_WHAT NEEDS TO BE DONE_:
Retrieve every line of the data holding the word "under".

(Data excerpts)
::::
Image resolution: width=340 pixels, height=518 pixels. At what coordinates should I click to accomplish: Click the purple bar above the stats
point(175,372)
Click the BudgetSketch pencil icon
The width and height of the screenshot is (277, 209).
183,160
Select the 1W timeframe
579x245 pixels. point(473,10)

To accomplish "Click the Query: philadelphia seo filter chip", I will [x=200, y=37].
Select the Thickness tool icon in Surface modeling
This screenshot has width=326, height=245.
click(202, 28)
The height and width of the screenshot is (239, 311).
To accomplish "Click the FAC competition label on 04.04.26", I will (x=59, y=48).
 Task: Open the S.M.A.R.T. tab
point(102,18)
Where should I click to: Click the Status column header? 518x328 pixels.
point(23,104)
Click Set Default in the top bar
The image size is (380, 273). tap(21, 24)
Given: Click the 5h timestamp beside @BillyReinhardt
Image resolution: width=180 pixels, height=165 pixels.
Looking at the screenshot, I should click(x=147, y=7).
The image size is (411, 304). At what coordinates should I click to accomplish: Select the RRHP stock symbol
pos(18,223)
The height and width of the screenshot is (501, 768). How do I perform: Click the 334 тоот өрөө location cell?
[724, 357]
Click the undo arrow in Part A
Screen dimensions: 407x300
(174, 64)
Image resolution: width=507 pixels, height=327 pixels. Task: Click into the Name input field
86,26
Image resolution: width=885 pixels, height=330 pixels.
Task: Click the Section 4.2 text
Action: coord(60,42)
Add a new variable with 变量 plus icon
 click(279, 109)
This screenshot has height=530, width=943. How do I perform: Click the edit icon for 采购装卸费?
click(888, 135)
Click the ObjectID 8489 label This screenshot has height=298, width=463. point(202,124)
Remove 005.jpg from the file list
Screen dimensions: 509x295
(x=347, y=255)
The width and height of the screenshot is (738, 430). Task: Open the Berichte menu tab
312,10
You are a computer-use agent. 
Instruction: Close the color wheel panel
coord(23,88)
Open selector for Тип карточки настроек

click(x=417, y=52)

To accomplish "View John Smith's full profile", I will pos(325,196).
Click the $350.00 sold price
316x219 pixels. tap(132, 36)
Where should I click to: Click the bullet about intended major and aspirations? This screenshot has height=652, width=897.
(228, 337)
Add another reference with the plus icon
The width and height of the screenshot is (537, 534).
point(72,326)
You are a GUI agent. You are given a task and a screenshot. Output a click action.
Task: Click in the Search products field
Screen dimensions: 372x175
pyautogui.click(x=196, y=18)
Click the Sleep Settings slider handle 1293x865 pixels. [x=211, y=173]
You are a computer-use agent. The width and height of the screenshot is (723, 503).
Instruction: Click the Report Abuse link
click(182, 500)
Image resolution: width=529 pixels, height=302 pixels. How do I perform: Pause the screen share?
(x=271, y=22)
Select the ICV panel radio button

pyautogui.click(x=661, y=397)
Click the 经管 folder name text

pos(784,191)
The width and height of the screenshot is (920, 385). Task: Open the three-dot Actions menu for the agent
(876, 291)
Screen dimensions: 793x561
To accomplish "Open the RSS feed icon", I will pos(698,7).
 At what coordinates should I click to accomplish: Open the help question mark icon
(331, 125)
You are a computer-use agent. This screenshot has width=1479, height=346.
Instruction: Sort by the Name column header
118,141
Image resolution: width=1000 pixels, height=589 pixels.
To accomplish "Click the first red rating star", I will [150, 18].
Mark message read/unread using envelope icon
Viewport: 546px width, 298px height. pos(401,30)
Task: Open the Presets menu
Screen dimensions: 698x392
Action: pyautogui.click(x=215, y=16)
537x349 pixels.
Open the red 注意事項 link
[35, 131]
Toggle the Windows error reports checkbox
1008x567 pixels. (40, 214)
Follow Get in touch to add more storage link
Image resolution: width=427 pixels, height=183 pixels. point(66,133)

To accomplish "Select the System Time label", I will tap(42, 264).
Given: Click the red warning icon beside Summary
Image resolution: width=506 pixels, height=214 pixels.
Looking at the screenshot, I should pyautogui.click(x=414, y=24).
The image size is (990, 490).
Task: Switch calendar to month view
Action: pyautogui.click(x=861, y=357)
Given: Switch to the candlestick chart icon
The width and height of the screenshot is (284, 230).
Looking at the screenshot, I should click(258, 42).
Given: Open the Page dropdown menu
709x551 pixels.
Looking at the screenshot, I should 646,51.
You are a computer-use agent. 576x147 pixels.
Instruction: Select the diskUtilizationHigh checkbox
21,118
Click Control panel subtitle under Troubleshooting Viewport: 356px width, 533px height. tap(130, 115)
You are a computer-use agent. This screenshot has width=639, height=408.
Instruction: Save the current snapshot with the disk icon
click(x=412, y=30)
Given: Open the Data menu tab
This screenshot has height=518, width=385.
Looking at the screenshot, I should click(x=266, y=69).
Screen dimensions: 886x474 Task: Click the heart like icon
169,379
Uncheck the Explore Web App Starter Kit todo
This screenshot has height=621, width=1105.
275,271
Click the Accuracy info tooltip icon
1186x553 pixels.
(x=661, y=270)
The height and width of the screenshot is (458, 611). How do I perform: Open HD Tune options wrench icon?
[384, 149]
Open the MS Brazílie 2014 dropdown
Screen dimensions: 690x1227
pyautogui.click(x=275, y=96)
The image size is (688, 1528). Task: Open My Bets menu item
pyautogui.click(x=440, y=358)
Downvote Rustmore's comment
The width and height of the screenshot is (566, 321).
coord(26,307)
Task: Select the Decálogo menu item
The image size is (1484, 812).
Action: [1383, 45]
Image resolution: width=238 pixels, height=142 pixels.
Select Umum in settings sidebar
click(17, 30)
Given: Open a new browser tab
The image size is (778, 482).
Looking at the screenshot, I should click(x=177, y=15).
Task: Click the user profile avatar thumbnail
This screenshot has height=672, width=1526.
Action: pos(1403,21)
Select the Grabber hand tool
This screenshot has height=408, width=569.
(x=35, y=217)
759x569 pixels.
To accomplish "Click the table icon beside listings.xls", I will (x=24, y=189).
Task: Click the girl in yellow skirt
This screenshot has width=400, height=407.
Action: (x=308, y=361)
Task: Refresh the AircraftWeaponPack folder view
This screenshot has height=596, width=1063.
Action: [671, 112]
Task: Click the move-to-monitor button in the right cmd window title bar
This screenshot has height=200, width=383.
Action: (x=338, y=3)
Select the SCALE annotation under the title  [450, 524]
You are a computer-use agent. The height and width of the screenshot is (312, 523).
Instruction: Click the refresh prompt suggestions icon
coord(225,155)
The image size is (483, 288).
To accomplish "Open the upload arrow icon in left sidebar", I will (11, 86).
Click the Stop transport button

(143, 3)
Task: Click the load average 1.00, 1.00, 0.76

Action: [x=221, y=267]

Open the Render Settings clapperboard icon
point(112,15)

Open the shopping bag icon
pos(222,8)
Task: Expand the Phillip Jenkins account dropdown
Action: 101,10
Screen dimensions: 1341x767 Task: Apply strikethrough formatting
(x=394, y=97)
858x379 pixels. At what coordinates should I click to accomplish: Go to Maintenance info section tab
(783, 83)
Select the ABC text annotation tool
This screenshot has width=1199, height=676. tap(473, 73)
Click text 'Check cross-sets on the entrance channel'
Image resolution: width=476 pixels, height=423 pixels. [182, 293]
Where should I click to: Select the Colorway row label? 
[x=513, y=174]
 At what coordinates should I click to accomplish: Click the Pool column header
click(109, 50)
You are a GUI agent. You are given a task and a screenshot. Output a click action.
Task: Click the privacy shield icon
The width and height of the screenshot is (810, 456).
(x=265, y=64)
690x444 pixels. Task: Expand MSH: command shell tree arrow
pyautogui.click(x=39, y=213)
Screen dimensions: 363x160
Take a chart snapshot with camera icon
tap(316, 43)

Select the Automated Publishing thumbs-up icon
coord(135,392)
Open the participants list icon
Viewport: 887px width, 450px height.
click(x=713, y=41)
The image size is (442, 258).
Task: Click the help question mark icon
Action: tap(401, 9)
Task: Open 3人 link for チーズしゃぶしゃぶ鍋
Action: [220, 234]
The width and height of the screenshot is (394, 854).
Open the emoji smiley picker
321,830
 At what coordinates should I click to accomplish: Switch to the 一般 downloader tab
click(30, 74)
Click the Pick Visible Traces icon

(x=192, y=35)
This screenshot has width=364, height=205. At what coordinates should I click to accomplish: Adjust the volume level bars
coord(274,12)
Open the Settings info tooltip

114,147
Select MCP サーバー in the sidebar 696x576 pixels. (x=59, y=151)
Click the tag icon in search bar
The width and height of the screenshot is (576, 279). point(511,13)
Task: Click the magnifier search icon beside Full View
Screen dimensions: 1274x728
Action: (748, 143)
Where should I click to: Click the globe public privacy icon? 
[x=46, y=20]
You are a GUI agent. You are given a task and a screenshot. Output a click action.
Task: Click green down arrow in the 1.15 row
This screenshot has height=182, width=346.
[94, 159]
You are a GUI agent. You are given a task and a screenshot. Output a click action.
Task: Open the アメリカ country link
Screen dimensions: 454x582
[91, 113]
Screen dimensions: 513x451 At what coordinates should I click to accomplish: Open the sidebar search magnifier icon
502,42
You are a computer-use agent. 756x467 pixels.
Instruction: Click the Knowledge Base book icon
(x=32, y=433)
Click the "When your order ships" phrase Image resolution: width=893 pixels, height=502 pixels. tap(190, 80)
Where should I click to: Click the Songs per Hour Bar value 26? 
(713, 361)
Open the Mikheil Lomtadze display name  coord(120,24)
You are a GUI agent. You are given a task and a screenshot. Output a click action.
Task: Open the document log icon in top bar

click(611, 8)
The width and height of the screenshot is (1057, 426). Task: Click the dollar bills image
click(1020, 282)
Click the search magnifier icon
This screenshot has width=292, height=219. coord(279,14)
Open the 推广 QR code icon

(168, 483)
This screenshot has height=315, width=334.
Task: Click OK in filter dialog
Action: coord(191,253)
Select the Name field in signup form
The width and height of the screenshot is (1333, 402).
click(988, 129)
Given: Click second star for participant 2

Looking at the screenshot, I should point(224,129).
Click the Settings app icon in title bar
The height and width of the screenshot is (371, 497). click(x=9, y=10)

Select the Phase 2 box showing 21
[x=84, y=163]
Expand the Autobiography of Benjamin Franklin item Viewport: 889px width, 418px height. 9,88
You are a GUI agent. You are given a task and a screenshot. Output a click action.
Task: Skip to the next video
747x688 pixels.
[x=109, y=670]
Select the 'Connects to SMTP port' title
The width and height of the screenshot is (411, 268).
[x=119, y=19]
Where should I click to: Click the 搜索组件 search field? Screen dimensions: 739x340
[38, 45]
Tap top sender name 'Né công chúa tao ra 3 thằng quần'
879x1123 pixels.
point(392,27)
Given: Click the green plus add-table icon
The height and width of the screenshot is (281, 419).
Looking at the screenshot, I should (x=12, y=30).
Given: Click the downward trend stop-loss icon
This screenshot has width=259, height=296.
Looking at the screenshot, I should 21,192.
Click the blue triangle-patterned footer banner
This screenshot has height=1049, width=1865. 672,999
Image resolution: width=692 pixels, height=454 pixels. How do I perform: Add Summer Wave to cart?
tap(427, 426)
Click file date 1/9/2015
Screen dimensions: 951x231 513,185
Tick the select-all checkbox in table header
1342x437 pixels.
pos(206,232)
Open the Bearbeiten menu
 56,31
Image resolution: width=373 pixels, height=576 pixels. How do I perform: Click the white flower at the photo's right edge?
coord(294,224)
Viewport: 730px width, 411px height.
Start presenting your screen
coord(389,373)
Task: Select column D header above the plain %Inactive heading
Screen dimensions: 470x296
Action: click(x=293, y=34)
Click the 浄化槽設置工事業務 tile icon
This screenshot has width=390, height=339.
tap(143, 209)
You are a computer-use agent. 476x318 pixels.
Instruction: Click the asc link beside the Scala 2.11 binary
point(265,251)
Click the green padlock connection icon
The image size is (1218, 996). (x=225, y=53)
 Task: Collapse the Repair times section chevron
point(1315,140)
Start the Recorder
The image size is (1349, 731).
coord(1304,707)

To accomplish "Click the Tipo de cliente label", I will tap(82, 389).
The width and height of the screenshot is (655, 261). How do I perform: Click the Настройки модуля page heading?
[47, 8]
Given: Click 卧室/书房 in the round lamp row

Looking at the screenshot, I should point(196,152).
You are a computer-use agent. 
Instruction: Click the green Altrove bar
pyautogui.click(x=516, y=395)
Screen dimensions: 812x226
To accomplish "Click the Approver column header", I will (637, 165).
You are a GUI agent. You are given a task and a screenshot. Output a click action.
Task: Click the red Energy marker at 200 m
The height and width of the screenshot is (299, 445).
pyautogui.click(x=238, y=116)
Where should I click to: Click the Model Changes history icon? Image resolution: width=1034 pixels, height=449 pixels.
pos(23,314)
::::
_ANSWER_:
Click Control panel subtitle under Troubleshooting Viewport: 356px width, 533px height. tap(130, 115)
Select the SCALE annotation under the title  [450, 524]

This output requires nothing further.